● Working data
########################################
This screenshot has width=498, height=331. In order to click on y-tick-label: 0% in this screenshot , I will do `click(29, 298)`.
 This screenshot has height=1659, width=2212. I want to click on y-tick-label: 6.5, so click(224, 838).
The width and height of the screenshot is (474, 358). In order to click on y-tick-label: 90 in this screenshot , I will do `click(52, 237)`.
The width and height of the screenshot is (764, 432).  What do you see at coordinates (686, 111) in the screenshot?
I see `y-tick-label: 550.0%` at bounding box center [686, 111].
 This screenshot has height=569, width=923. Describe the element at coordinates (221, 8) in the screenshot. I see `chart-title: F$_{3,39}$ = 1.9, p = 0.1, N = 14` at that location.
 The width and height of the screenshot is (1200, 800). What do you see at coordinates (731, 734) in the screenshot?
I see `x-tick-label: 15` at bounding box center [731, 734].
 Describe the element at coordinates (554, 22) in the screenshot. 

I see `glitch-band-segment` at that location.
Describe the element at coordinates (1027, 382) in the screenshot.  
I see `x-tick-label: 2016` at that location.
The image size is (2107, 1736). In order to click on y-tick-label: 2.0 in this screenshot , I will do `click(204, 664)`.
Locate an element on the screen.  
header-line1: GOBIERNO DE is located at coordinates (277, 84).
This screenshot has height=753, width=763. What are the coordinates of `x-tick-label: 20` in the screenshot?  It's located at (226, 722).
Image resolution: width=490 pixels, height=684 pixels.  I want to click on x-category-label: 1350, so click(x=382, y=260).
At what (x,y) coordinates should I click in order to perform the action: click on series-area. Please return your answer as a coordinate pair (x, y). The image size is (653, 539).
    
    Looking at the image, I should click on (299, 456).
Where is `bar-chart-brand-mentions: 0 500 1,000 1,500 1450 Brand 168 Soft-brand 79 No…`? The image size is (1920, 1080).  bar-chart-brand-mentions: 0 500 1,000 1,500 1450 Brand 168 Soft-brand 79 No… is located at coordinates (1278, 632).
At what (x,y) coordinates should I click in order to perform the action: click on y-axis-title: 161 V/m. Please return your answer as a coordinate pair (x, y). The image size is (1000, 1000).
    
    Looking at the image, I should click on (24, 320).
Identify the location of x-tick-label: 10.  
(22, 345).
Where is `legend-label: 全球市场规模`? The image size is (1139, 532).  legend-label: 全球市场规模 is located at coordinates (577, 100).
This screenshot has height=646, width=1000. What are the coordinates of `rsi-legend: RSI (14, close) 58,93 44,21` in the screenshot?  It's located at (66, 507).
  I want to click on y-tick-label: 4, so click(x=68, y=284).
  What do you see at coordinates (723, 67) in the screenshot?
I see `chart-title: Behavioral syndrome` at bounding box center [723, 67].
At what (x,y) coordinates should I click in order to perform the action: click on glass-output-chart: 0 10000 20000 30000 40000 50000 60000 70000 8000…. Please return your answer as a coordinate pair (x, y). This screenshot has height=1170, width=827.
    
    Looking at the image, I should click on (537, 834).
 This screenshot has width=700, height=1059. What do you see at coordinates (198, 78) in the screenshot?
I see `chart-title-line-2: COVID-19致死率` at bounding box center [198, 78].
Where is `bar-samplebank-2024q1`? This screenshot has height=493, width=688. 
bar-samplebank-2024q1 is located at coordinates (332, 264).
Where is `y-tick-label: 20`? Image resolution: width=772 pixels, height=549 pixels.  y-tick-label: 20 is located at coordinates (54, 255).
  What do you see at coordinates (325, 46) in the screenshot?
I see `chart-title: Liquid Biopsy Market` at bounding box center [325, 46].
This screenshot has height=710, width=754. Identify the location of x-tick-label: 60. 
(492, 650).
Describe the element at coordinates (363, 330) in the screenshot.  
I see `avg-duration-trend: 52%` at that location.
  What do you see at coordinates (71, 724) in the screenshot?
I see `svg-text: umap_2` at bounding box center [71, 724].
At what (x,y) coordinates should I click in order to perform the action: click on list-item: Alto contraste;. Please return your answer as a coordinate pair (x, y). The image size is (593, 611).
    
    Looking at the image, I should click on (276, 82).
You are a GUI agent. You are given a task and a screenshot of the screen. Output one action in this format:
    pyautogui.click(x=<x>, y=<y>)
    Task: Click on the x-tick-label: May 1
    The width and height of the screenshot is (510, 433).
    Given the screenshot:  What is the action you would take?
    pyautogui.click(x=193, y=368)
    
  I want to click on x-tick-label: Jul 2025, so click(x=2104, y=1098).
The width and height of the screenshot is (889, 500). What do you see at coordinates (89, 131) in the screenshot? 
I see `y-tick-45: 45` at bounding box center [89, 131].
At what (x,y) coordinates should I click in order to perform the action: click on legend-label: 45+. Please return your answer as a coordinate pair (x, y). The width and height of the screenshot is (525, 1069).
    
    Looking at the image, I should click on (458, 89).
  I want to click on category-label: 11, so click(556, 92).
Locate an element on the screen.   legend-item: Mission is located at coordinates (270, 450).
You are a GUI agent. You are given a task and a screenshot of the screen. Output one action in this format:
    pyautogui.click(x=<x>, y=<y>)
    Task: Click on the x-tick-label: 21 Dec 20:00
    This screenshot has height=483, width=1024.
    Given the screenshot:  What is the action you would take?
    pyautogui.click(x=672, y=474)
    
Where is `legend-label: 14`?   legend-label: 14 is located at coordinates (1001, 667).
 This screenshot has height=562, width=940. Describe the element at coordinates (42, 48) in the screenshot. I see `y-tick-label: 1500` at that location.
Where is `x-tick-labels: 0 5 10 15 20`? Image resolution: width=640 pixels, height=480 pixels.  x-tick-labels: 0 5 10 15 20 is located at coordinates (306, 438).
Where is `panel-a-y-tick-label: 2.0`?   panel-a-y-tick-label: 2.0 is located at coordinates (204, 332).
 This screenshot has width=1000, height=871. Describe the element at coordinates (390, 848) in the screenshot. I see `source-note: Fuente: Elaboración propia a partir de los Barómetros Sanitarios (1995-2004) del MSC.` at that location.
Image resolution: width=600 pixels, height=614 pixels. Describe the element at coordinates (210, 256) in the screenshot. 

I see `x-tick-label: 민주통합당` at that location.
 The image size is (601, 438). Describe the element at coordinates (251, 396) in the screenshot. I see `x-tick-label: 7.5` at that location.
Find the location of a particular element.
########################################
● Your instructions
Copy out all of the material above, replacing each "coordinate pair" with "point" and leaving everything else unchanged.

● Completed task
This screenshot has width=498, height=331. In order to click on y-tick-label: 0% in this screenshot , I will do `click(29, 298)`.
 This screenshot has height=1659, width=2212. I want to click on y-tick-label: 6.5, so click(224, 838).
The width and height of the screenshot is (474, 358). In order to click on y-tick-label: 90 in this screenshot , I will do `click(52, 237)`.
The width and height of the screenshot is (764, 432).  What do you see at coordinates (686, 111) in the screenshot?
I see `y-tick-label: 550.0%` at bounding box center [686, 111].
 This screenshot has height=569, width=923. Describe the element at coordinates (221, 8) in the screenshot. I see `chart-title: F$_{3,39}$ = 1.9, p = 0.1, N = 14` at that location.
 The width and height of the screenshot is (1200, 800). What do you see at coordinates (731, 734) in the screenshot?
I see `x-tick-label: 15` at bounding box center [731, 734].
 Describe the element at coordinates (554, 22) in the screenshot. 

I see `glitch-band-segment` at that location.
Describe the element at coordinates (1027, 382) in the screenshot.  
I see `x-tick-label: 2016` at that location.
The image size is (2107, 1736). In order to click on y-tick-label: 2.0 in this screenshot , I will do `click(204, 664)`.
Locate an element on the screen.  
header-line1: GOBIERNO DE is located at coordinates (277, 84).
This screenshot has height=753, width=763. What are the coordinates of `x-tick-label: 20` in the screenshot?  It's located at (226, 722).
Image resolution: width=490 pixels, height=684 pixels.  I want to click on x-category-label: 1350, so click(x=382, y=260).
At what (x,y) coordinates should I click in order to perform the action: click on series-area. Please return your answer as a point (x, y). The image size is (653, 539).
    
    Looking at the image, I should click on (299, 456).
Where is `bar-chart-brand-mentions: 0 500 1,000 1,500 1450 Brand 168 Soft-brand 79 No…`? The image size is (1920, 1080).  bar-chart-brand-mentions: 0 500 1,000 1,500 1450 Brand 168 Soft-brand 79 No… is located at coordinates (1278, 632).
At what (x,y) coordinates should I click in order to perform the action: click on y-axis-title: 161 V/m. Please return your answer as a point (x, y). The image size is (1000, 1000).
    
    Looking at the image, I should click on (24, 320).
Identify the location of x-tick-label: 10.  
(22, 345).
Where is `legend-label: 全球市场规模`? The image size is (1139, 532).  legend-label: 全球市场规模 is located at coordinates (577, 100).
This screenshot has height=646, width=1000. What are the coordinates of `rsi-legend: RSI (14, close) 58,93 44,21` in the screenshot?  It's located at (66, 507).
  I want to click on y-tick-label: 4, so click(x=68, y=284).
  What do you see at coordinates (723, 67) in the screenshot?
I see `chart-title: Behavioral syndrome` at bounding box center [723, 67].
At what (x,y) coordinates should I click in order to perform the action: click on glass-output-chart: 0 10000 20000 30000 40000 50000 60000 70000 8000…. Please return your answer as a point (x, y). This screenshot has height=1170, width=827.
    
    Looking at the image, I should click on (537, 834).
 This screenshot has width=700, height=1059. What do you see at coordinates (198, 78) in the screenshot?
I see `chart-title-line-2: COVID-19致死率` at bounding box center [198, 78].
Where is `bar-samplebank-2024q1`? This screenshot has height=493, width=688. 
bar-samplebank-2024q1 is located at coordinates (332, 264).
Where is `y-tick-label: 20`? Image resolution: width=772 pixels, height=549 pixels.  y-tick-label: 20 is located at coordinates (54, 255).
  What do you see at coordinates (325, 46) in the screenshot?
I see `chart-title: Liquid Biopsy Market` at bounding box center [325, 46].
This screenshot has height=710, width=754. Identify the location of x-tick-label: 60. 
(492, 650).
Describe the element at coordinates (363, 330) in the screenshot.  
I see `avg-duration-trend: 52%` at that location.
  What do you see at coordinates (71, 724) in the screenshot?
I see `svg-text: umap_2` at bounding box center [71, 724].
At what (x,y) coordinates should I click in order to perform the action: click on list-item: Alto contraste;. Please return your answer as a point (x, y). The image size is (593, 611).
    
    Looking at the image, I should click on (276, 82).
You are a GUI agent. You are given a task and a screenshot of the screen. Output one action in this format:
    pyautogui.click(x=<x>, y=<y>)
    Task: Click on the x-tick-label: May 1
    The width and height of the screenshot is (510, 433).
    Given the screenshot:  What is the action you would take?
    pyautogui.click(x=193, y=368)
    
  I want to click on x-tick-label: Jul 2025, so click(x=2104, y=1098).
The width and height of the screenshot is (889, 500). What do you see at coordinates (89, 131) in the screenshot? 
I see `y-tick-45: 45` at bounding box center [89, 131].
At what (x,y) coordinates should I click in order to perform the action: click on legend-label: 45+. Please return your answer as a point (x, y). The width and height of the screenshot is (525, 1069).
    
    Looking at the image, I should click on (458, 89).
  I want to click on category-label: 11, so click(556, 92).
Locate an element on the screen.   legend-item: Mission is located at coordinates (270, 450).
You are a GUI agent. You are given a task and a screenshot of the screen. Output one action in this format:
    pyautogui.click(x=<x>, y=<y>)
    Task: Click on the x-tick-label: 21 Dec 20:00
    This screenshot has height=483, width=1024.
    Given the screenshot:  What is the action you would take?
    pyautogui.click(x=672, y=474)
    
Where is `legend-label: 14`?   legend-label: 14 is located at coordinates (1001, 667).
 This screenshot has height=562, width=940. Describe the element at coordinates (42, 48) in the screenshot. I see `y-tick-label: 1500` at that location.
Where is `x-tick-labels: 0 5 10 15 20`? Image resolution: width=640 pixels, height=480 pixels.  x-tick-labels: 0 5 10 15 20 is located at coordinates (306, 438).
Where is `panel-a-y-tick-label: 2.0`?   panel-a-y-tick-label: 2.0 is located at coordinates (204, 332).
 This screenshot has width=1000, height=871. Describe the element at coordinates (390, 848) in the screenshot. I see `source-note: Fuente: Elaboración propia a partir de los Barómetros Sanitarios (1995-2004) del MSC.` at that location.
Image resolution: width=600 pixels, height=614 pixels. Describe the element at coordinates (210, 256) in the screenshot. 

I see `x-tick-label: 민주통합당` at that location.
 The image size is (601, 438). Describe the element at coordinates (251, 396) in the screenshot. I see `x-tick-label: 7.5` at that location.
Find the location of a particular element.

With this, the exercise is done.